Knowing what the other side will argue helps you prepare. Manufacturers and their insurers deploy a predictable set of defenses in product liability cases.

  • Product misuse: The defendant argues that you used the product in a way that wasn’t intended and wasn’t foreseeable. Most courts hold that the misuse must be truly unforeseeable or outrageous to succeed — using a screwdriver as a pry bar is foreseeable, but using a hair dryer in a filled bathtub may not be. Some courts require the defendant to prove misuse, while others put the burden on you to show you used the product as intended.
  • Comparative fault: In most states, the jury can reduce your damages by the percentage of fault attributed to you. If you ignored a clear warning label or modified the product in a way that contributed to your injury, the defendant will argue you share responsibility. A handful of states still follow contributory negligence rules where any fault on your part bars recovery entirely.
  • Sophisticated user: This defense applies mainly in workplace injury cases. The manufacturer argues that your employer (or another intermediary) had sufficient knowledge of the product’s hazards, effectively relieving the manufacturer of its duty to warn you directly. The key question is whether the intermediary actually knew about the specific danger, not whether they should have.
  • Assumption of risk: The defendant claims you voluntarily encountered a known danger. This is harder to prove than it sounds — the defendant must show you actually understood the specific risk, not just that the product was generally dangerous.
  • Statute of limitations or repose: A purely procedural defense, but an effective one. If your filing deadline has passed, the strength of your evidence is irrelevant.

Costs and Fee Structures

Product liability cases are expensive to litigate, which is why nearly all plaintiffs hire attorneys on a contingency fee basis. The attorney advances the costs of litigation and takes a percentage of the recovery — typically around 33% if the case settles before trial, increasing to 40% or more if it goes to verdict. You pay nothing upfront and owe no attorney fees if you lose, though some agreements require you to reimburse litigation costs (filing fees, expert fees, deposition transcripts) regardless of outcome. Read the fee agreement carefully before signing.

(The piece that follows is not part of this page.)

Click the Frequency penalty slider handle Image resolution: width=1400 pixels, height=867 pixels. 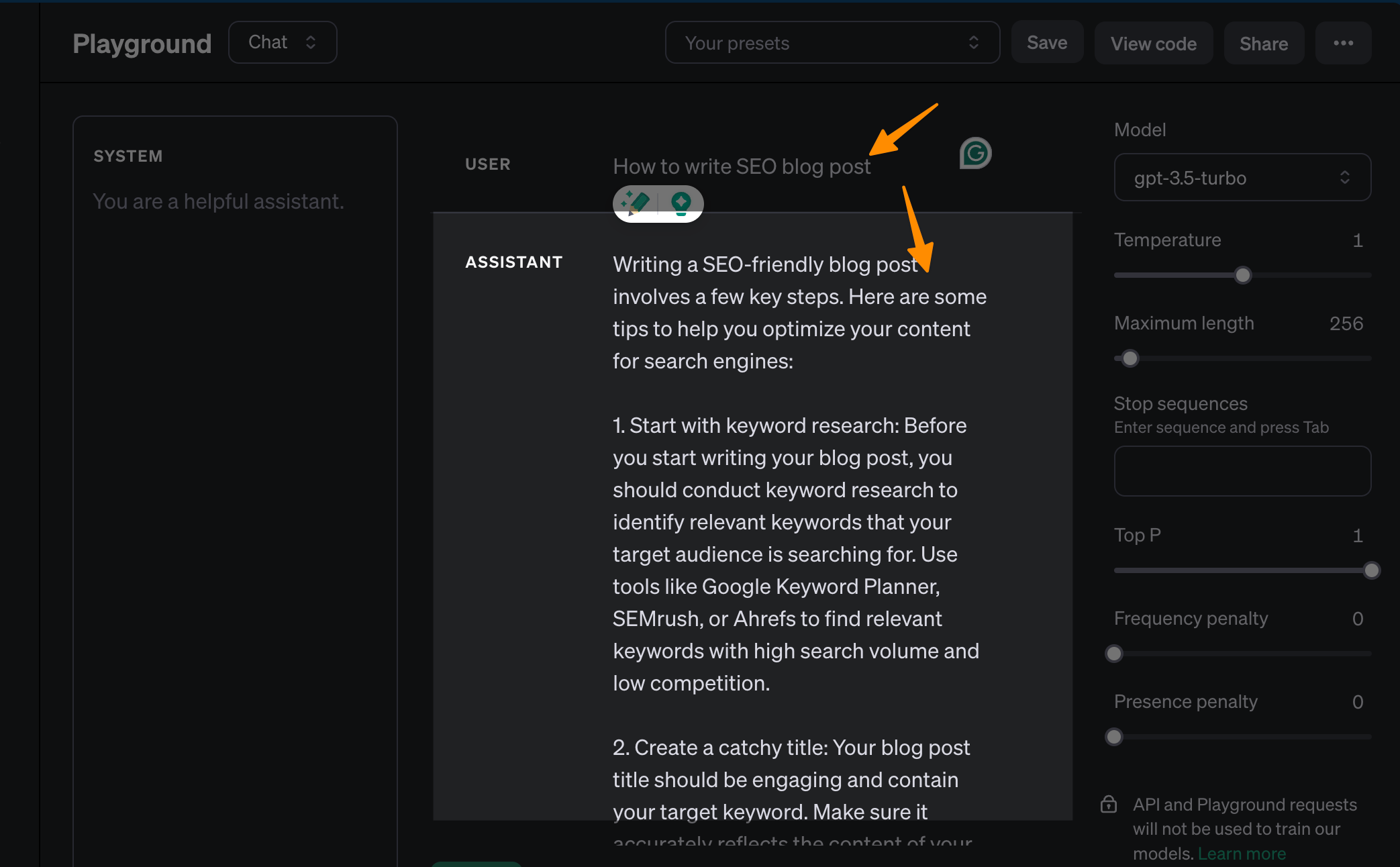pyautogui.click(x=1114, y=654)
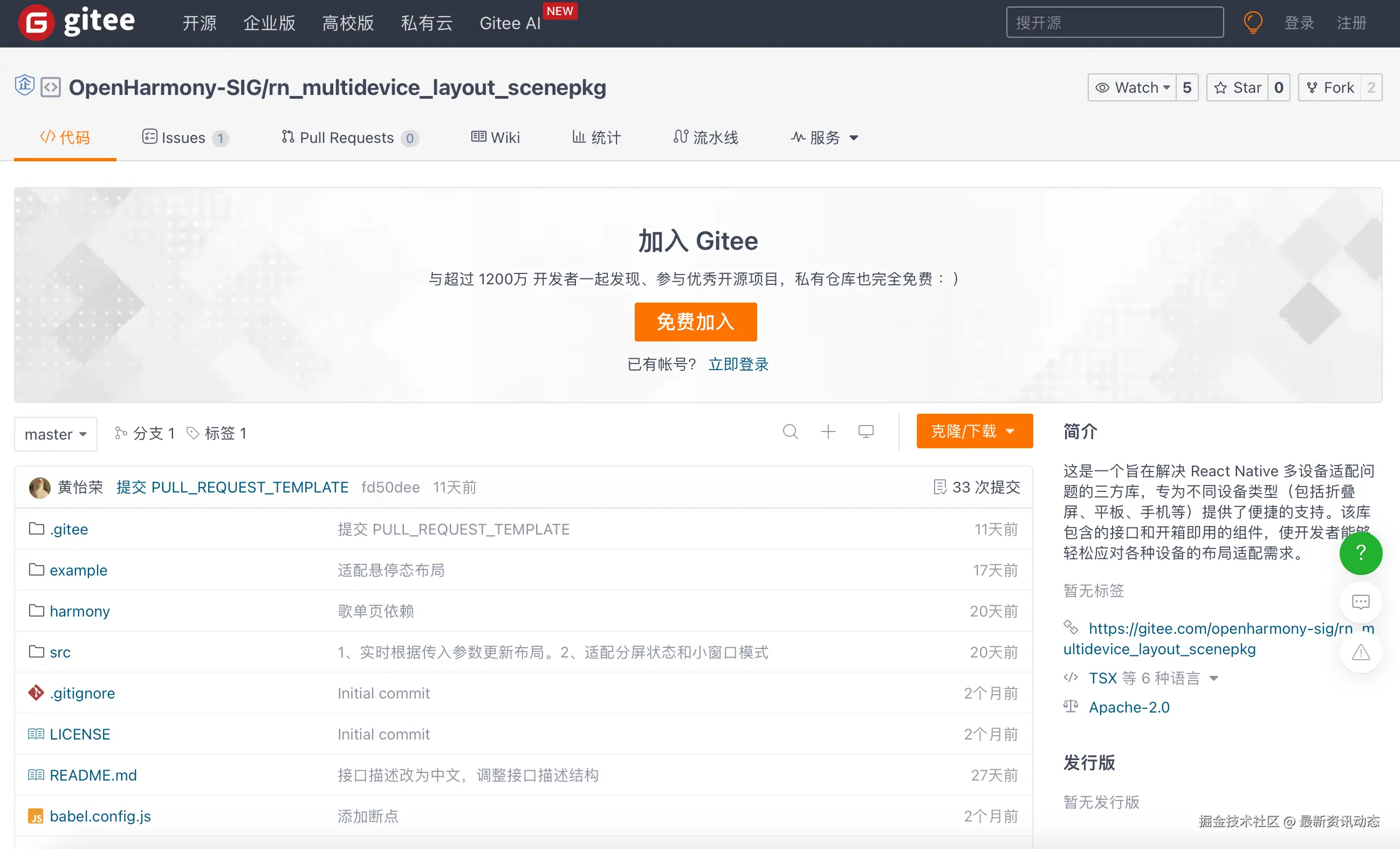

Expert witnesses represent the biggest variable cost. Technical experts in product liability cases commonly charge $100 to $500 per hour, and a complex case might require multiple experts across different specialties — an engineer to analyze the defect, a medical expert to establish causation, and an economist to calculate future losses. A single expert’s total bill can easily reach five figures when accounting for document review, report writing, deposition testimony, and trial appearance. These costs are one reason manufacturers with deep pockets sometimes outlast individual plaintiffs — and one reason contingency arrangements exist.

Multidistrict Litigation and Mass Torts

When the same defective product injures many people across the country, individual lawsuits can be consolidated into multidistrict litigation. Under 28 U.S.C. § 1407, a special federal panel can transfer cases pending in multiple districts to a single judge for coordinated pretrial proceedings when the cases share common factual questions.8JPML. Managing Multidistrict Litigation in Products Liability Cases This avoids duplicated discovery, inconsistent rulings, and the inefficiency of hundreds of lawyers taking the same depositions.

MDL is not the same as a class action. Each transferred case remains a separate lawsuit with its own facts about injury and causation. The consolidation covers pretrial work — discovery, expert challenges, and dispositive motions — but individual cases are typically sent back to their original courts for trial if they don’t settle. Mass tort personal injury cases are rarely certified as class actions because individual questions about how each person was injured and what damages they suffered tend to overwhelm the common issues. If you’re injured by a widely recalled or litigated product, chances are an MDL already exists, and joining it gives you access to discovery and legal work that individual plaintiffs could never afford on their own.